Araştırma kapsamında, ülke genelinde 29 ilde 15 yaş ve üzeri 3594 kişiyle hanelerinde yüzyüze görüşüldü.
Yarısı kadın, yarısı erkek olan bu kişilerin yüzde 67’si, yani her üç kişinin biri evli, yüzde 24’ü bekar, yüzde 4,8’i dul, yüzde 1,8’i boşanmış ve yine yüzde 1,8 sözlü veya nişanlıydı.
Görüşülen bu kişilerin yüzde 67’sinin en az bir çocuğu ve yüzde 41’inin halen 18 yaşının altında olan çocuğu veya çocukları bulunuyor. Toplumun yüzde 72 ’si, yani her 4 kişinin 3’ü eşlerin anlaşamaması durumunda boşanmayı normal karşıladığını belirtiyor.

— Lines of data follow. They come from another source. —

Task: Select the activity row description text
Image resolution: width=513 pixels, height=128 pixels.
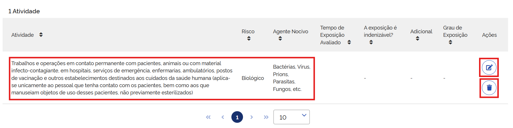Action: [x=122, y=78]
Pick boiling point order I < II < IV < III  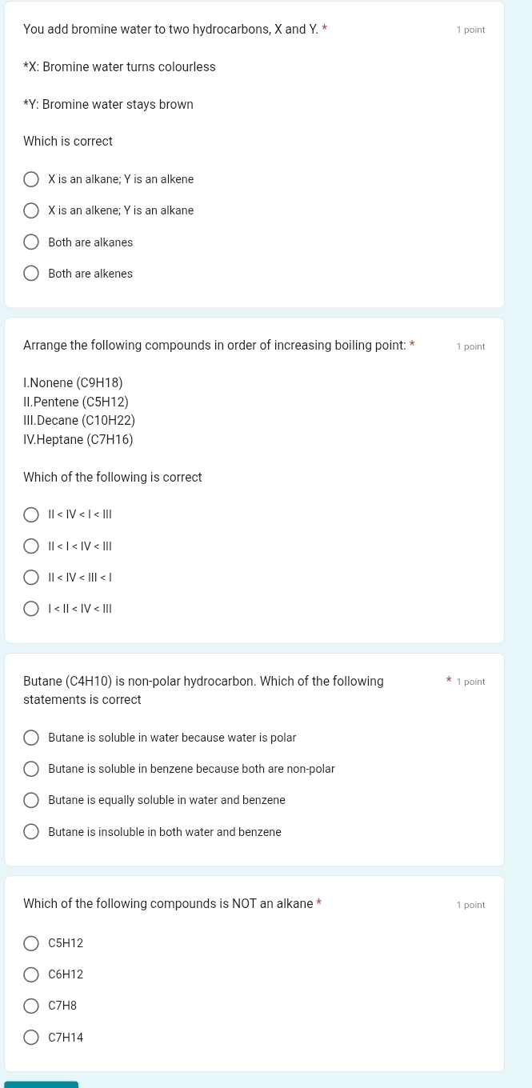click(30, 609)
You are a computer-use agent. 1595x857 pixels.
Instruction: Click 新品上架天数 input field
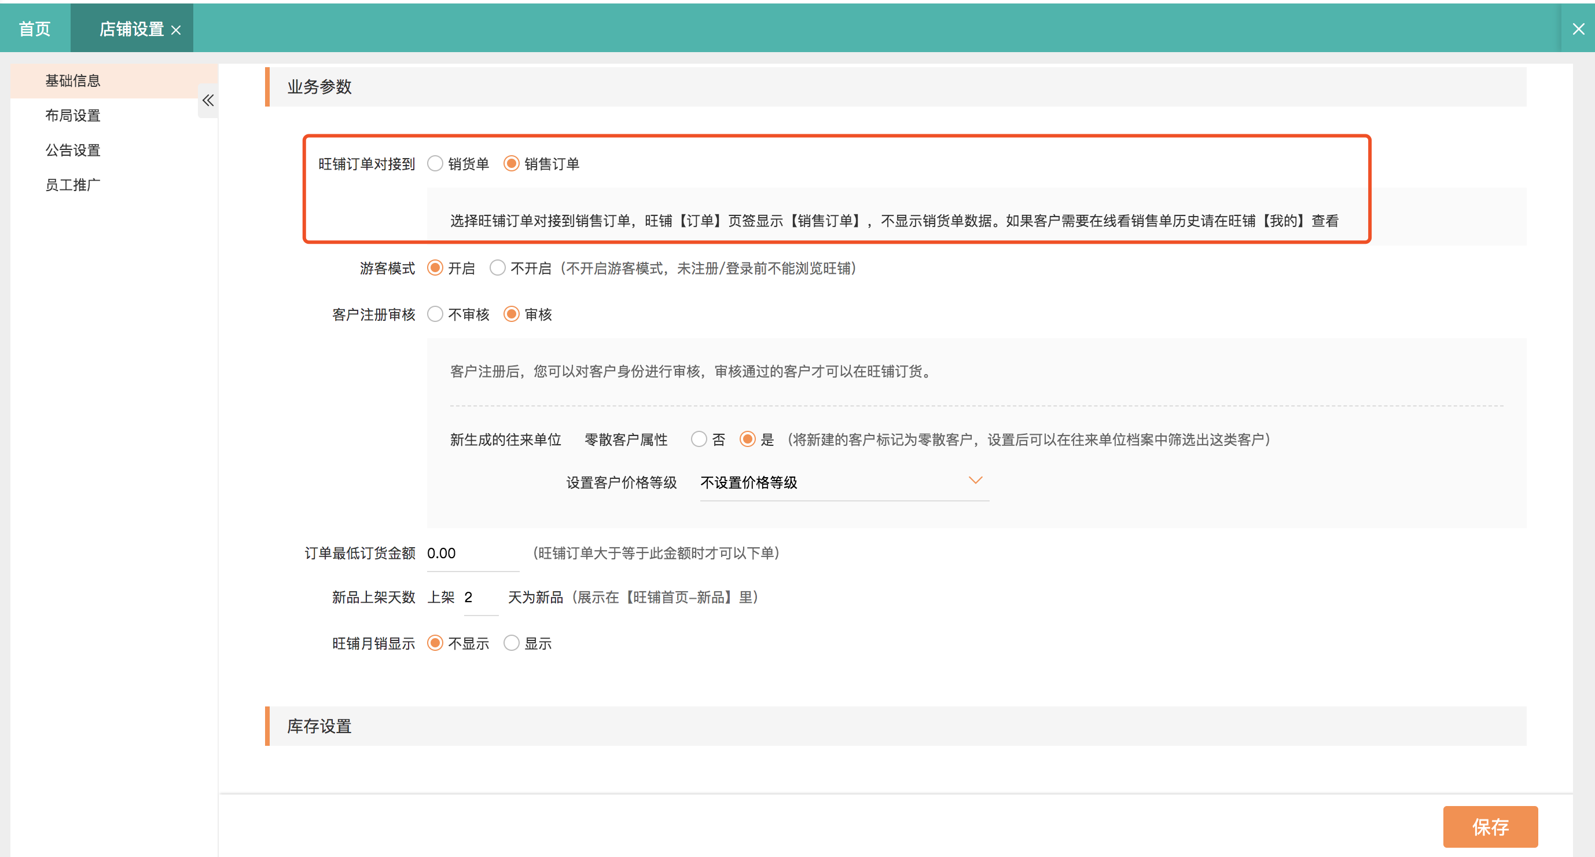pyautogui.click(x=474, y=598)
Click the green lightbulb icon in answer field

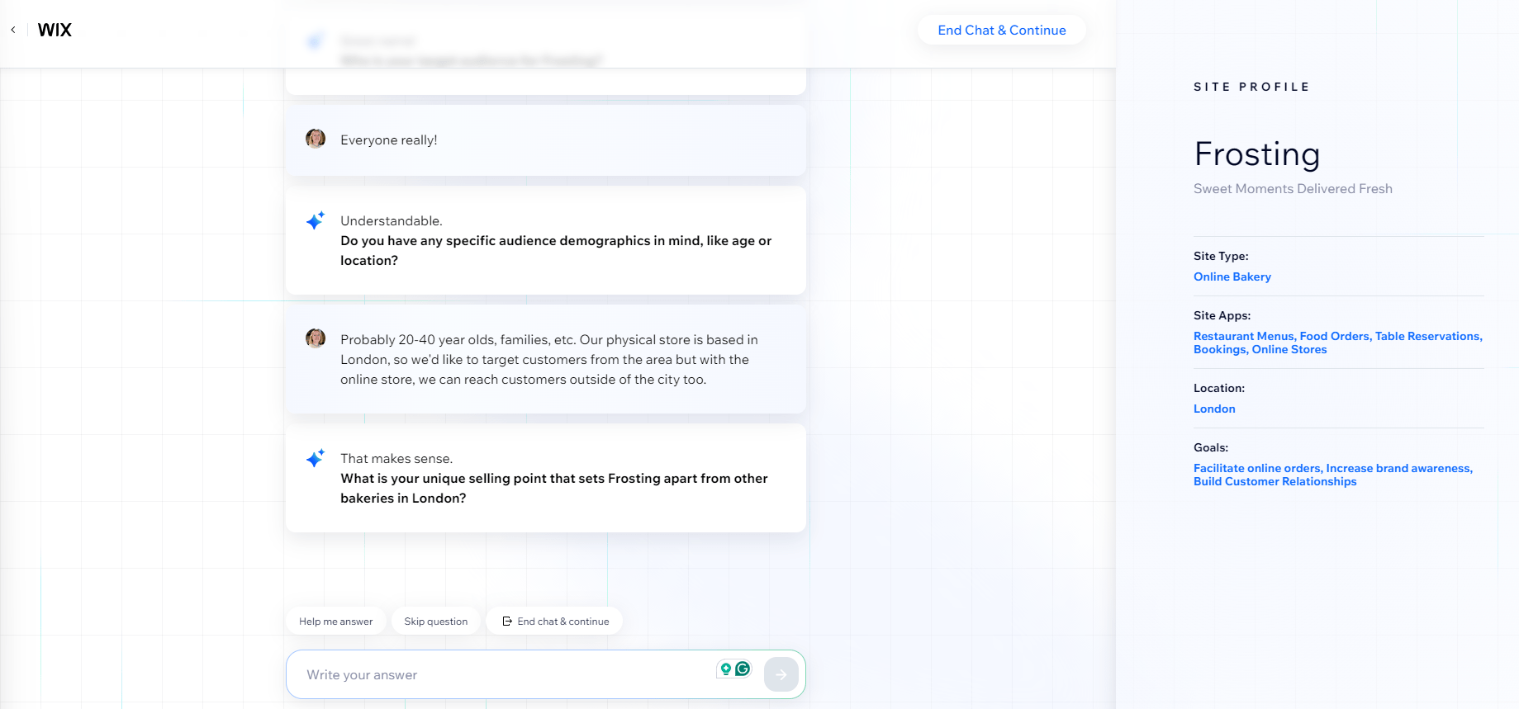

"Toplum boşanmayı normal karşılıyor"
Rapordan öne çıkan bulgular şöyle:
* Kadınların yüzde 74’ü boşanmayı normal karşılarken bu oranın erkeklerde yüzde 70’e düştüğünü görüyoruz. Yaş arttıkça boşanmaya karşı negatif hislerin arttığını söyleyebiliriz. 18-32 yaş arasındaki kişilerin yüzde 76’sı boşanmayı normal karşılarken, 33-48 yaş aralığında bu oran yüzde 72’ye, 49 yaş ve üzerinde ise yüzde 69’a düşüyor.
* Eğitim seviyesi arttıkça boşanmayı normal karşılamanın arttığını görüyoruz. Lise altı eğitimli olanların yüzde 65’i boşanmayı normal karşılarken, bu oran lise mezunlarında yüzde 78’e, üniversite mezunlarında ise yüzde 84’e yükseliyor.
* Boşandıktan sonra ortaya çıkan iki türlü nafaka konusunu, yani iştirak nafakası ve yoksulluk nafakasını ayrı ayrı ele aldık. İştirak nafakasına dair okuduğumuz “Boşandıktan sonra çocuk yetişkin olana kadar babanın nafaka ödemesi yasalarla güvence altına alınmalıdır” ifadesine toplumun yüzde 82’si katıldı ve iştirak nafakasını destekledi.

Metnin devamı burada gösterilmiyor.